- _Work task_
Write out all entries word for word.

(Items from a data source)
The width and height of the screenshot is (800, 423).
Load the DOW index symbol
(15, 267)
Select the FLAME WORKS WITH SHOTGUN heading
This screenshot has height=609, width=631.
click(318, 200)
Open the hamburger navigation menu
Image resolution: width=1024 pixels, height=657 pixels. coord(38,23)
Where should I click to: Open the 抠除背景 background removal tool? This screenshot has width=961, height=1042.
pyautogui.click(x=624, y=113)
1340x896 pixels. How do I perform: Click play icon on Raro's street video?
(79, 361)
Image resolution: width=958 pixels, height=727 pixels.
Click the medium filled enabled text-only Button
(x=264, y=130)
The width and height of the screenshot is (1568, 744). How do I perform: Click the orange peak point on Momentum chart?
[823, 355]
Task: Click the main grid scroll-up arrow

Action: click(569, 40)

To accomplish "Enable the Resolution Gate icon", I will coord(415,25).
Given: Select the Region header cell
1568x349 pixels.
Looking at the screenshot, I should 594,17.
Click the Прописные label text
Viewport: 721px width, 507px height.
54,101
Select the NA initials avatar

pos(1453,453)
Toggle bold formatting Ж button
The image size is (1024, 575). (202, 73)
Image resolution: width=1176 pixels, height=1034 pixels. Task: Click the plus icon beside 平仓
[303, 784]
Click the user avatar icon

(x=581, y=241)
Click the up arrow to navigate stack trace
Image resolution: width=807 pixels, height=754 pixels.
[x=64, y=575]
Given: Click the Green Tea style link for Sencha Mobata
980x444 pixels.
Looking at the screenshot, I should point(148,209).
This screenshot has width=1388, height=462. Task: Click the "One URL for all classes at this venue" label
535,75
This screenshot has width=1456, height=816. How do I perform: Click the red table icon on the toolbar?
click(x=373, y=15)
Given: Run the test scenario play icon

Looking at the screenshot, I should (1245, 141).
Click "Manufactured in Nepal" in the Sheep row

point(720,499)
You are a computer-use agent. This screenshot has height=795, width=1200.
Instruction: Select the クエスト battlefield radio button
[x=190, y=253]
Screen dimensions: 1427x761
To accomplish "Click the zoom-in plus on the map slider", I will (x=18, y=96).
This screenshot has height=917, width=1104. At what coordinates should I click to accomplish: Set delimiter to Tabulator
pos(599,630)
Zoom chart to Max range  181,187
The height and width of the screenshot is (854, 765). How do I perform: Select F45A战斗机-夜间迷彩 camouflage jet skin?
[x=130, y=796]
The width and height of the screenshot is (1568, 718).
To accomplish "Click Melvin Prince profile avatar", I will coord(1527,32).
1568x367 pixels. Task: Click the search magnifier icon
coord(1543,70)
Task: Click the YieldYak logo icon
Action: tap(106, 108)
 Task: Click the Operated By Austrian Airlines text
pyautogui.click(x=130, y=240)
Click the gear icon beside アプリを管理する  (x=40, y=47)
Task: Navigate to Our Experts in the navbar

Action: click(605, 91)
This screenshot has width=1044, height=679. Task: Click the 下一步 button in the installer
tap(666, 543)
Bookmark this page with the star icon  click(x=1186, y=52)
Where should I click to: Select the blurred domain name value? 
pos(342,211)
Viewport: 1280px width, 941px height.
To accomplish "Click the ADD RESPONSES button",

- _Exercise solution_
The width and height of the screenshot is (800, 423).
Load the DOW index symbol
(15, 267)
Select the FLAME WORKS WITH SHOTGUN heading
This screenshot has height=609, width=631.
click(318, 200)
Open the hamburger navigation menu
Image resolution: width=1024 pixels, height=657 pixels. coord(38,23)
Where should I click to: Open the 抠除背景 background removal tool? This screenshot has width=961, height=1042.
pyautogui.click(x=624, y=113)
1340x896 pixels. How do I perform: Click play icon on Raro's street video?
(79, 361)
Image resolution: width=958 pixels, height=727 pixels.
Click the medium filled enabled text-only Button
(x=264, y=130)
The width and height of the screenshot is (1568, 744). How do I perform: Click the orange peak point on Momentum chart?
[823, 355]
Task: Click the main grid scroll-up arrow

Action: click(569, 40)

To accomplish "Enable the Resolution Gate icon", I will coord(415,25).
Given: Select the Region header cell
1568x349 pixels.
Looking at the screenshot, I should 594,17.
Click the Прописные label text
Viewport: 721px width, 507px height.
54,101
Select the NA initials avatar

pos(1453,453)
Toggle bold formatting Ж button
The image size is (1024, 575). (202, 73)
Image resolution: width=1176 pixels, height=1034 pixels. Task: Click the plus icon beside 平仓
[303, 784]
Click the user avatar icon

(x=581, y=241)
Click the up arrow to navigate stack trace
Image resolution: width=807 pixels, height=754 pixels.
[x=64, y=575]
Given: Click the Green Tea style link for Sencha Mobata
980x444 pixels.
Looking at the screenshot, I should point(148,209).
This screenshot has width=1388, height=462. Task: Click the "One URL for all classes at this venue" label
535,75
This screenshot has width=1456, height=816. How do I perform: Click the red table icon on the toolbar?
click(x=373, y=15)
Given: Run the test scenario play icon

Looking at the screenshot, I should (1245, 141).
Click "Manufactured in Nepal" in the Sheep row

point(720,499)
You are a computer-use agent. This screenshot has height=795, width=1200.
Instruction: Select the クエスト battlefield radio button
[x=190, y=253]
Screen dimensions: 1427x761
To accomplish "Click the zoom-in plus on the map slider", I will (x=18, y=96).
This screenshot has height=917, width=1104. At what coordinates should I click to accomplish: Set delimiter to Tabulator
pos(599,630)
Zoom chart to Max range  181,187
The height and width of the screenshot is (854, 765). How do I perform: Select F45A战斗机-夜间迷彩 camouflage jet skin?
[x=130, y=796]
The width and height of the screenshot is (1568, 718).
To accomplish "Click Melvin Prince profile avatar", I will coord(1527,32).
1568x367 pixels. Task: Click the search magnifier icon
coord(1543,70)
Task: Click the YieldYak logo icon
Action: tap(106, 108)
 Task: Click the Operated By Austrian Airlines text
pyautogui.click(x=130, y=240)
Click the gear icon beside アプリを管理する  (x=40, y=47)
Task: Navigate to Our Experts in the navbar

Action: click(605, 91)
This screenshot has width=1044, height=679. Task: Click the 下一步 button in the installer
tap(666, 543)
Bookmark this page with the star icon  click(x=1186, y=52)
Where should I click to: Select the blurred domain name value? 
pos(342,211)
Viewport: 1280px width, 941px height.
To accomplish "Click the ADD RESPONSES button",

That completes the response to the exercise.